> **Written exercise**
Edit the records below from the line containing "has height=800, width=1200." through the line containing "point(923,1270)", inclusive, by replacing "trash icon" with "delete icon" and leaving everything else the same. Give back only those lines.

-- begin Records shown --

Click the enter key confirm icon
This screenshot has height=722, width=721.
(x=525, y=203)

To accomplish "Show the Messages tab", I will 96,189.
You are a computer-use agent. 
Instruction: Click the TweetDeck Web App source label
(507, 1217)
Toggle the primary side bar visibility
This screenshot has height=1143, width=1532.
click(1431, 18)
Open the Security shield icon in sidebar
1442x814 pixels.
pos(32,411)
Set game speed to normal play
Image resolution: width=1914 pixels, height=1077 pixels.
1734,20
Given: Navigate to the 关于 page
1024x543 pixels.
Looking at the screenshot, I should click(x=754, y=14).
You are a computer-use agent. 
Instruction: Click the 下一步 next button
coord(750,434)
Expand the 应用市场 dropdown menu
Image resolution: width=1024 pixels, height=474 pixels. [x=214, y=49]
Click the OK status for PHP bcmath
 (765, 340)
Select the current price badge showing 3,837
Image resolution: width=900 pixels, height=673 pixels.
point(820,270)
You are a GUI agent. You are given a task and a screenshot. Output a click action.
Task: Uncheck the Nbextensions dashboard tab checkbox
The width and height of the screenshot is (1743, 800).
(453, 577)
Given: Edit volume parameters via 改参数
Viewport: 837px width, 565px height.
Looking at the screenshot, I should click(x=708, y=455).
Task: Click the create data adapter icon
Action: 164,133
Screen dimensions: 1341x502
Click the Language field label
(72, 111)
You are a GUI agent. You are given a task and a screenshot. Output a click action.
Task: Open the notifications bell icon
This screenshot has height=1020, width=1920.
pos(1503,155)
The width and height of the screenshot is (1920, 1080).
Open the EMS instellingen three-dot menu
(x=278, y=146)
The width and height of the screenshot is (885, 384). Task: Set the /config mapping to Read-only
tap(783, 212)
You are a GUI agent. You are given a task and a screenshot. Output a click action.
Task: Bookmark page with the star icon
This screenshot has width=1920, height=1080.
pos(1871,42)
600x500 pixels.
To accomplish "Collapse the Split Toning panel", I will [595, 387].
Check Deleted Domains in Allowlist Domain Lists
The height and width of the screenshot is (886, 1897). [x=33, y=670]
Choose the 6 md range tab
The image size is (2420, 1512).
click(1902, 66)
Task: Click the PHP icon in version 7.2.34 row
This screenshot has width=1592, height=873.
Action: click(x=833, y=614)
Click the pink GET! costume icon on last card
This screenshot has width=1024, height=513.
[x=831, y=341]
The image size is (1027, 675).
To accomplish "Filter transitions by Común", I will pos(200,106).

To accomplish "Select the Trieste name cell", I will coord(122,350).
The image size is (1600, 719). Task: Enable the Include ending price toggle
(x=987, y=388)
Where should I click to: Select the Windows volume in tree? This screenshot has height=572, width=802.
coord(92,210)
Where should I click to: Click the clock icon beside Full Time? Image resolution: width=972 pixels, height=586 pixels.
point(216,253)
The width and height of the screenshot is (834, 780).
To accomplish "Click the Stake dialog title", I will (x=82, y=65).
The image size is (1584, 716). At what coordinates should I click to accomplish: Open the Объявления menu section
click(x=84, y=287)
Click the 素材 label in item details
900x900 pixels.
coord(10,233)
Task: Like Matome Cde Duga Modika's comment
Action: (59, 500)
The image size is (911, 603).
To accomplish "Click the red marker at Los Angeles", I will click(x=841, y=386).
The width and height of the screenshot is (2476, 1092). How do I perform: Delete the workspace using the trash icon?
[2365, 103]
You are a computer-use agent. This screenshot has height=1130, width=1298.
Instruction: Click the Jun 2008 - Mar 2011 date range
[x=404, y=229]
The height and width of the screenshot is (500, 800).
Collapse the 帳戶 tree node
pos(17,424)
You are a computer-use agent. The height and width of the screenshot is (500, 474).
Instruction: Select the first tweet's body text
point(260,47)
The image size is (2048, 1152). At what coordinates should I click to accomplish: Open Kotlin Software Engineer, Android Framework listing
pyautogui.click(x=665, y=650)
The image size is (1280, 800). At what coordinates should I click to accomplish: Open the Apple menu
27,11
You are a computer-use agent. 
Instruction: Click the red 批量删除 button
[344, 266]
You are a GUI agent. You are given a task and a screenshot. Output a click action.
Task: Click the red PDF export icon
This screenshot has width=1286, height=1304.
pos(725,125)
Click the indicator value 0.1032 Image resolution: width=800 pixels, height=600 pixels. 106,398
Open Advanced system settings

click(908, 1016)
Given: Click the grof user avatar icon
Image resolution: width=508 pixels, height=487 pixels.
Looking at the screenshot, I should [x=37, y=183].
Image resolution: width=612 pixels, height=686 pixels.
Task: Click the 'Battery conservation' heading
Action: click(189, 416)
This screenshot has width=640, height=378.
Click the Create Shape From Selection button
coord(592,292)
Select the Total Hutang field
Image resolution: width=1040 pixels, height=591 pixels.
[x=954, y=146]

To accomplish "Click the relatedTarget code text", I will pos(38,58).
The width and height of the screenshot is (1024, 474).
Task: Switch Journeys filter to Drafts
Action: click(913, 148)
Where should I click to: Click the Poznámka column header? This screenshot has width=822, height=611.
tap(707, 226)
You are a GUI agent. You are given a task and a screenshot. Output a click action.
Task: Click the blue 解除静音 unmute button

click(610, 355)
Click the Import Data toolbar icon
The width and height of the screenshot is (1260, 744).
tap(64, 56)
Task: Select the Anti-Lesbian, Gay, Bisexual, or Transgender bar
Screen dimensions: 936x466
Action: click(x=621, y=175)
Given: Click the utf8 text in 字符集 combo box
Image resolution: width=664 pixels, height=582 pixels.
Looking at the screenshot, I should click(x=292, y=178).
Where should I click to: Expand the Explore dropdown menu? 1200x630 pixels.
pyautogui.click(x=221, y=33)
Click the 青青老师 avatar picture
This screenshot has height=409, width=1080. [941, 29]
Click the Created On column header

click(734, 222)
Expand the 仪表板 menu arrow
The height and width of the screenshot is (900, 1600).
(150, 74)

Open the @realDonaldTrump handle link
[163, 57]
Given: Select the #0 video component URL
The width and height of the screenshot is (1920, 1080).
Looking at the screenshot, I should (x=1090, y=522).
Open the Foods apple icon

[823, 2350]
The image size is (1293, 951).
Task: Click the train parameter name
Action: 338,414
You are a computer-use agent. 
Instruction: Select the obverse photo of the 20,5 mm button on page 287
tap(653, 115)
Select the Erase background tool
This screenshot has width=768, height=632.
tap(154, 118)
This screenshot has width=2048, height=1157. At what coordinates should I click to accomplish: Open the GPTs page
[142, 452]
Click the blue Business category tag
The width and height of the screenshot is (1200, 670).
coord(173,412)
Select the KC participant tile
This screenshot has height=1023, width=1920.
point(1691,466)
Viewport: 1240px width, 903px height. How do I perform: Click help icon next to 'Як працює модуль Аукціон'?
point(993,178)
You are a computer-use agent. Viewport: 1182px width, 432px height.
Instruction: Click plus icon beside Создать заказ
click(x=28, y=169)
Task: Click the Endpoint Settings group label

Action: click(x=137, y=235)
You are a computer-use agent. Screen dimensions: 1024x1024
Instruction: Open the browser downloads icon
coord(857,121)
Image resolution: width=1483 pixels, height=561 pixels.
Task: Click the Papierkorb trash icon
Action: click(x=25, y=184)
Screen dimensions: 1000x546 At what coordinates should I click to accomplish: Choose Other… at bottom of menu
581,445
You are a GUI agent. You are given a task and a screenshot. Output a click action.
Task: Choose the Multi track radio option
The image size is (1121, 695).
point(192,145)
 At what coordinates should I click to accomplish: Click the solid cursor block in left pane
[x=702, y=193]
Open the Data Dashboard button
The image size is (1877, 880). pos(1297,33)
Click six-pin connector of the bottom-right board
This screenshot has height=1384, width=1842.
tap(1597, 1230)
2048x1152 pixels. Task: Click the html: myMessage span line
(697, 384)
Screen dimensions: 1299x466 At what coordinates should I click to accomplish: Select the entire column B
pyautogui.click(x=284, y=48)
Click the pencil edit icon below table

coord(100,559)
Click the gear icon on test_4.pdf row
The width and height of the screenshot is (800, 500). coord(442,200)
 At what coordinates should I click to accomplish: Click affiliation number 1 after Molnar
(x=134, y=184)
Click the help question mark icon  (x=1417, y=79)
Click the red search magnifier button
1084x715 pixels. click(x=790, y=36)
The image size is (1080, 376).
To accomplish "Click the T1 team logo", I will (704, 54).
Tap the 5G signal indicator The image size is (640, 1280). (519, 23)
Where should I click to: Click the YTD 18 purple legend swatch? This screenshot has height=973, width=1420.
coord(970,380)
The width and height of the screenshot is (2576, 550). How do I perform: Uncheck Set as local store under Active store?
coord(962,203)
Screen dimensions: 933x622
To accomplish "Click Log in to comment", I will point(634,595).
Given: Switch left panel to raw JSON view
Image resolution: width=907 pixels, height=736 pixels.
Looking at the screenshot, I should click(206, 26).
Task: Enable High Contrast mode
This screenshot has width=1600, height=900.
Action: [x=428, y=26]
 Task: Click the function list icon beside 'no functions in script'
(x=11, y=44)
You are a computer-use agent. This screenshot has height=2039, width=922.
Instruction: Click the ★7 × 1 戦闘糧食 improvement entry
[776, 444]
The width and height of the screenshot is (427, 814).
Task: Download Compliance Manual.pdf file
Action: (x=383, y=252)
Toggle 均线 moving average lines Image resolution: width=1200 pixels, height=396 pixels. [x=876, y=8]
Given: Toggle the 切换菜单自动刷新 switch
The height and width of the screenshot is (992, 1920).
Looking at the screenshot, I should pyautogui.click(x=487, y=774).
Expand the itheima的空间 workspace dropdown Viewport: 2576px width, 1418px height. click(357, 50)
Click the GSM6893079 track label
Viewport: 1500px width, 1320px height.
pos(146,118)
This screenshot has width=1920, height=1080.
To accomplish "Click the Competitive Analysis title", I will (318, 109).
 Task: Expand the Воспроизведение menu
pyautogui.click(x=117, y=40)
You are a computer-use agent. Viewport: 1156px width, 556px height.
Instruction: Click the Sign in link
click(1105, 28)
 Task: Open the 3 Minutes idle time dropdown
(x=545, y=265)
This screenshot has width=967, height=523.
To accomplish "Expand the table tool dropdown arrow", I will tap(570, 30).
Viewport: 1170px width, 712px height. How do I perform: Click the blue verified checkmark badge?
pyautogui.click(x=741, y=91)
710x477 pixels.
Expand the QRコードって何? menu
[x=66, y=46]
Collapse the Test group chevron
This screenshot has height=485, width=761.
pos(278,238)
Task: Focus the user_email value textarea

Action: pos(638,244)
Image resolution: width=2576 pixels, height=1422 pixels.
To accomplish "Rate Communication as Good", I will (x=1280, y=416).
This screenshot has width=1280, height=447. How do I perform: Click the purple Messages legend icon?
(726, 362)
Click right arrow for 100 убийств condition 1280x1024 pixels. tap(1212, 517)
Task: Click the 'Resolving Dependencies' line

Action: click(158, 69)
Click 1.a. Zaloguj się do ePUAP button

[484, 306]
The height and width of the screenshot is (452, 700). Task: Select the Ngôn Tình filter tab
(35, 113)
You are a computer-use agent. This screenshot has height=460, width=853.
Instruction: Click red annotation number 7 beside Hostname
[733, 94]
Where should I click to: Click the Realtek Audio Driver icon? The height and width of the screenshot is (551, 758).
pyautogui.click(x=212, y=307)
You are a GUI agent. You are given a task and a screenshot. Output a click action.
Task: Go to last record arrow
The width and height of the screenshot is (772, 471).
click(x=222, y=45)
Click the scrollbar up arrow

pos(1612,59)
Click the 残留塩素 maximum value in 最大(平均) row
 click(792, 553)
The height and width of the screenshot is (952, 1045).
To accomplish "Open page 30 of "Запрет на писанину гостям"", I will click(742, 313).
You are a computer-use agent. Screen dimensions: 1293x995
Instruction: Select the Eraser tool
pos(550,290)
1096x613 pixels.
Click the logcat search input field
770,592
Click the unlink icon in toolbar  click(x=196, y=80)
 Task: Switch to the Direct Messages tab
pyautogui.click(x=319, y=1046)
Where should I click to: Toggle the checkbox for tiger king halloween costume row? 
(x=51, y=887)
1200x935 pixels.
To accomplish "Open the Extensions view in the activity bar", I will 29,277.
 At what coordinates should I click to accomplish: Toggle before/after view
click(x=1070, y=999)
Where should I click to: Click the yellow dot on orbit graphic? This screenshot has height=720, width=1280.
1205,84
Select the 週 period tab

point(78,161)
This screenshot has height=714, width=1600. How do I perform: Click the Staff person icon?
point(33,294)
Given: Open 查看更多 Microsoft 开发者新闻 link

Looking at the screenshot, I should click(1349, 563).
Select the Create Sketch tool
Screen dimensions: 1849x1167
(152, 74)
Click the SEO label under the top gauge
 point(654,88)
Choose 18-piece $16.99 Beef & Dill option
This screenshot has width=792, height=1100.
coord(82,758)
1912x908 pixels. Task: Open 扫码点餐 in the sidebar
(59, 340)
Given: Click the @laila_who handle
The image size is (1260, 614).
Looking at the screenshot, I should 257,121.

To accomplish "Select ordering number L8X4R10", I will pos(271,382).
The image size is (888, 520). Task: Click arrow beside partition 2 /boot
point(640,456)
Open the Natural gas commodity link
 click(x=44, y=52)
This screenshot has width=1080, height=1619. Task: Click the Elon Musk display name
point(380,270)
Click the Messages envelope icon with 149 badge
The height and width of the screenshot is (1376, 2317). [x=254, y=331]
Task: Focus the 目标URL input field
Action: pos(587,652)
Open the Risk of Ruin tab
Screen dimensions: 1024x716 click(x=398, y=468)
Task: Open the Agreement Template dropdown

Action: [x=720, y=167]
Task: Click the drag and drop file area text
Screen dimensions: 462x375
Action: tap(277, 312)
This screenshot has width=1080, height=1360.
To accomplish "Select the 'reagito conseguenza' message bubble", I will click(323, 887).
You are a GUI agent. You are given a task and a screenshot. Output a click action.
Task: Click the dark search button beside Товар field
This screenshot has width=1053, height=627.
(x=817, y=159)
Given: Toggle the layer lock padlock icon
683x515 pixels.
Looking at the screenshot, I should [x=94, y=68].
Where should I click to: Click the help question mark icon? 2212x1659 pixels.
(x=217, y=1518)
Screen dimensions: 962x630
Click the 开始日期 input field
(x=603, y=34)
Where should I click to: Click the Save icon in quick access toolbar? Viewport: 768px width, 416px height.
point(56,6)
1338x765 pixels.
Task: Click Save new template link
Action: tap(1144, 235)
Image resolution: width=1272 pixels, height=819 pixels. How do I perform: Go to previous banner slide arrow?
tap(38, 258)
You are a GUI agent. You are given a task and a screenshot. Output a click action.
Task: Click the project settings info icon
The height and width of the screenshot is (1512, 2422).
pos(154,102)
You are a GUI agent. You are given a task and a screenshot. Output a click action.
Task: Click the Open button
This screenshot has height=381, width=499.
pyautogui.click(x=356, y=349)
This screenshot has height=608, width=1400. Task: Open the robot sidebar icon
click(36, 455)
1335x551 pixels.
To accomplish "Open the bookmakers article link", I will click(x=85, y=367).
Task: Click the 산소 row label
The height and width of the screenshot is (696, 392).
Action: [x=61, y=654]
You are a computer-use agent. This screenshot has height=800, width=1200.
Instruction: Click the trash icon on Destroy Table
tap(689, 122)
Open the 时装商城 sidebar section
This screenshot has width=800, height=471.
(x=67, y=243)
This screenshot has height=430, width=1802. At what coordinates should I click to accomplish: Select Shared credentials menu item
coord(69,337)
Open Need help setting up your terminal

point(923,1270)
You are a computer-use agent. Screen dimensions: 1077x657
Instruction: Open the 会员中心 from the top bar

-- end Records shown --

> **Task answer**
You are a computer-use agent. This screenshot has height=800, width=1200.
Instruction: Click the delete icon on Destroy Table
tap(689, 122)
Open the 时装商城 sidebar section
This screenshot has width=800, height=471.
(x=67, y=243)
This screenshot has height=430, width=1802. At what coordinates should I click to accomplish: Select Shared credentials menu item
coord(69,337)
Open Need help setting up your terminal

point(923,1270)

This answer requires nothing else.